The coach eventually agreed to call Gladys, and an increasingly dizzy Keith was rushed to the emergency room in an ambulance. After several X-rays and help from his older sister Sharon, who was a nurse, Keith was told he had a nasty sprain but would be up again in a couple of weeks. This wouldn't be the case. A few days later, Keith's left foot swelled up to double its size. He had to rip open a boot to force his foot inside. His girlfriend stopped calling, so he braved the pain and drove to her house. Once there, the girl's mother said that Keith wasn't welcome and no one wanted to see him. Despite the relationship, the mangled foot of Keith Jesperson was too much for the girl. Limping was now common, and any attempt to wrestle was met with opponents deliberately going for his injured foot. All trips to the country to kill animals were put on hold, all potential dates with girls forsaken. Keith cut a larger slit down the side of his boot for his swollen foot and returned to work in his dad's business. Now, he really did fit the "Igor" nickname.

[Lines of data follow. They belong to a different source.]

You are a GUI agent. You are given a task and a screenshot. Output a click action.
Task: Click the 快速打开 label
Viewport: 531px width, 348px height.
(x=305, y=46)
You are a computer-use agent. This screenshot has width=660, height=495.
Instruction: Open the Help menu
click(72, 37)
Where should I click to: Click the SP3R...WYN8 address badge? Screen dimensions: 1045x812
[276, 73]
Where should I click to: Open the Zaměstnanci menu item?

School turned out to be a bust for Keith, who graduated with unimpressive grades. College was out of the question, seemingly, while occasional thoughts of a military career were entertained and rejected. His foot still bothered him, though he took a job pumping gas. Foot trouble continued until he went to see a specialist, whereupon Keith was eventually diagnosed with torn ligaments. This meant needing arch support initially, then three surgeries. For the three months after the first operation, Keith was resigned to crutches. Work turned to more sedate, inside jobs while he recovered, during which time there were considerations of whether or not it would be feasible to sue the school board. He moved in and out of the family home, especially when Leslie Jesperson borrowed Keith's motorbike and drunkenly crashed, landing himself in critical care. Keith was charged with the family business while his father recovered. As well as the accident wounds, Les was told he needed to quit drinking lest the alcohol kill him. Struggling, Les told people that it was for his family that he kicked the habit, though Keith knew better.

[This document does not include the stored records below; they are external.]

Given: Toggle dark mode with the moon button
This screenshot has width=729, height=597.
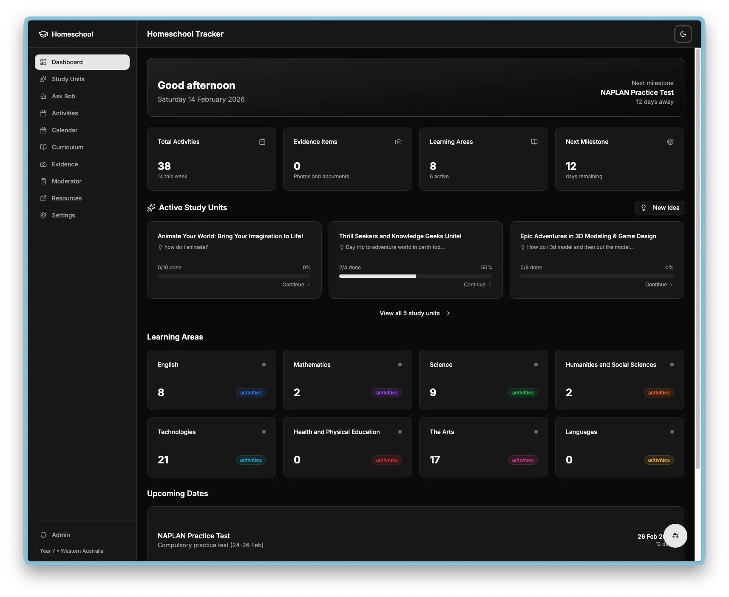Looking at the screenshot, I should [x=683, y=34].
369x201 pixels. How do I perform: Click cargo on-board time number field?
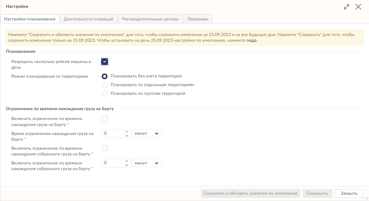113,134
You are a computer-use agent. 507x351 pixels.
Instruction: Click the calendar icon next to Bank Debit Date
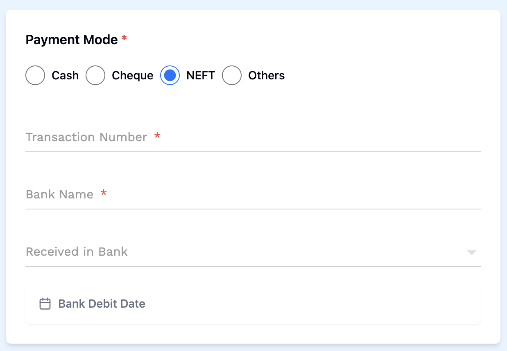point(45,304)
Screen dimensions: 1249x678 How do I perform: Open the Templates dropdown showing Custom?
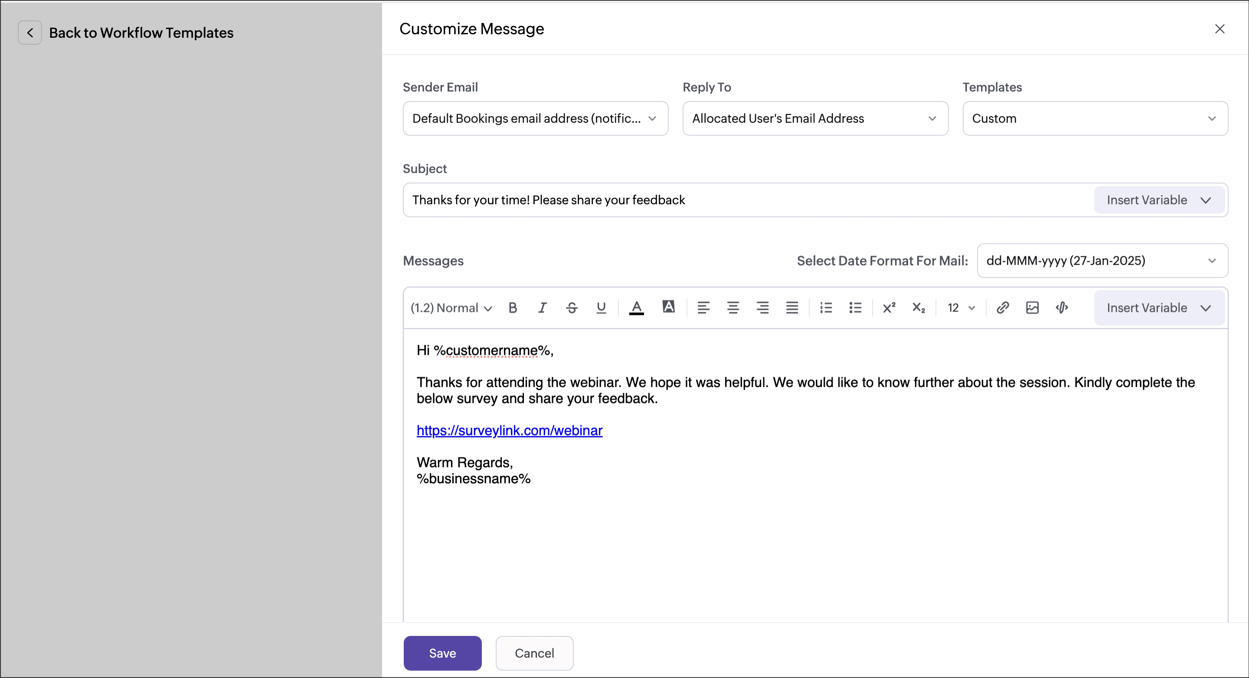(x=1095, y=118)
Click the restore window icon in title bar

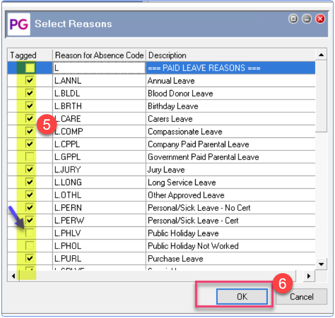tap(293, 19)
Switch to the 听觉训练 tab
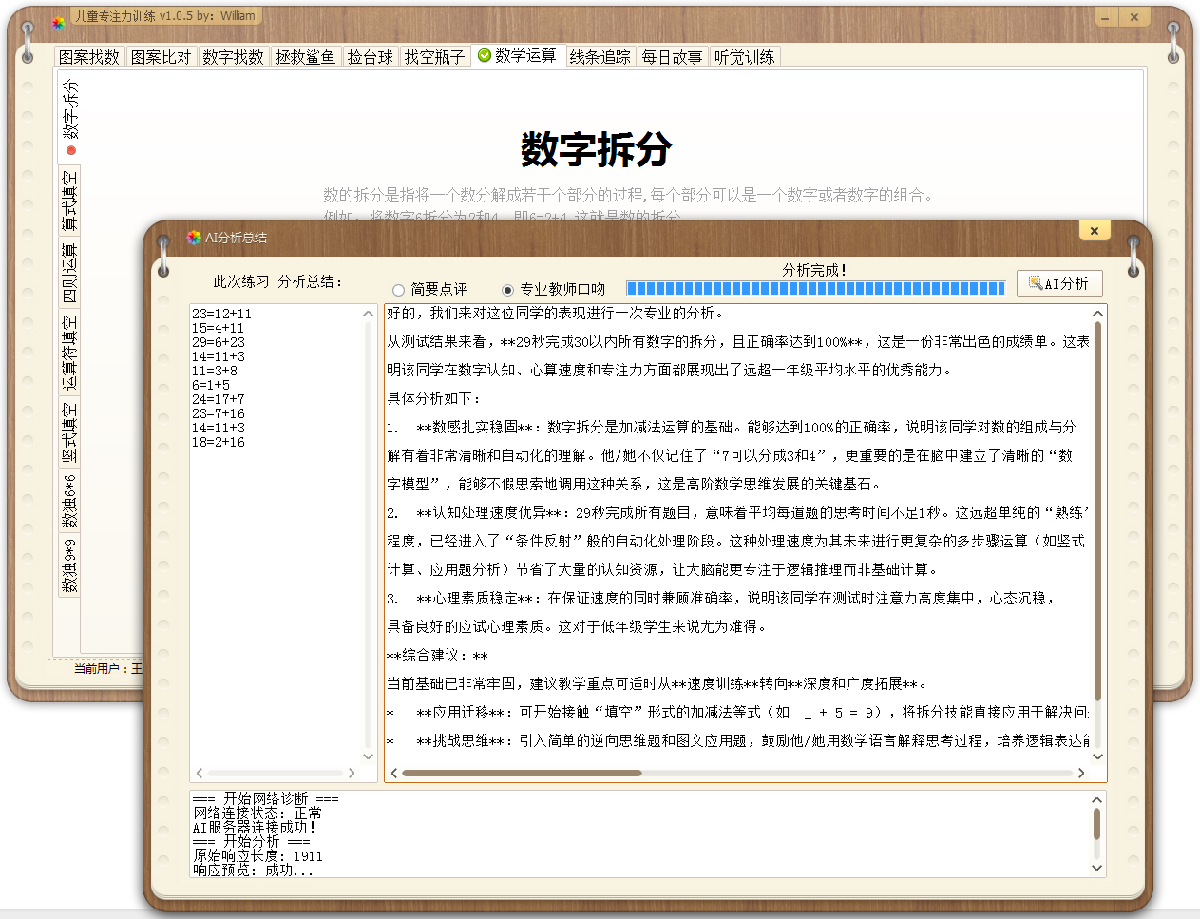The width and height of the screenshot is (1200, 919). coord(744,55)
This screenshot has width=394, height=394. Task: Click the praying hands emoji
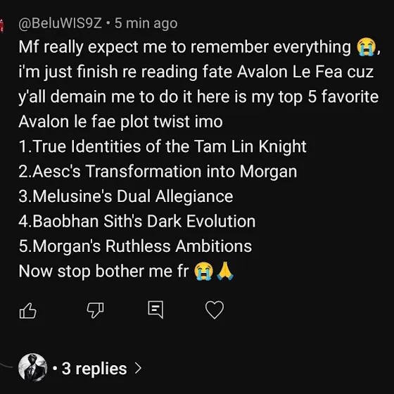(x=225, y=271)

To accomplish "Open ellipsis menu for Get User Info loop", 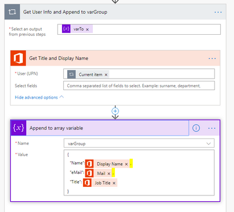I will click(x=218, y=12).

Romance was still an issue, while the surgeries and foot issues had put an end to Keith's ambition of joining the Mounties. Aged nineteen, working in the family business, and still not entirely recovered, his life appeared listless and directionless. But a wrong order at a fast food restaurant led to him meeting a seventeen year old named Rose. The pair flirted, dated, and eventually got engaged. Rose's mother didn't trust Keith, while Keith's family constantly reiterated just how lucky he was to have met this girl. For Rose, marriage to Keith seemed like the best way out of a busy household. They were set to marry on her eighteenth birthday, despite Keith's misgivings. On the 2nd of August, 1975, Keith Jesperson married Rose Pernick. Thus, with mixed feelings and an amateur appreciation of romantic relationships, the Happy Face Killer was married and began a new chapter in his life, one that would eventually lead down an ever more twisted road.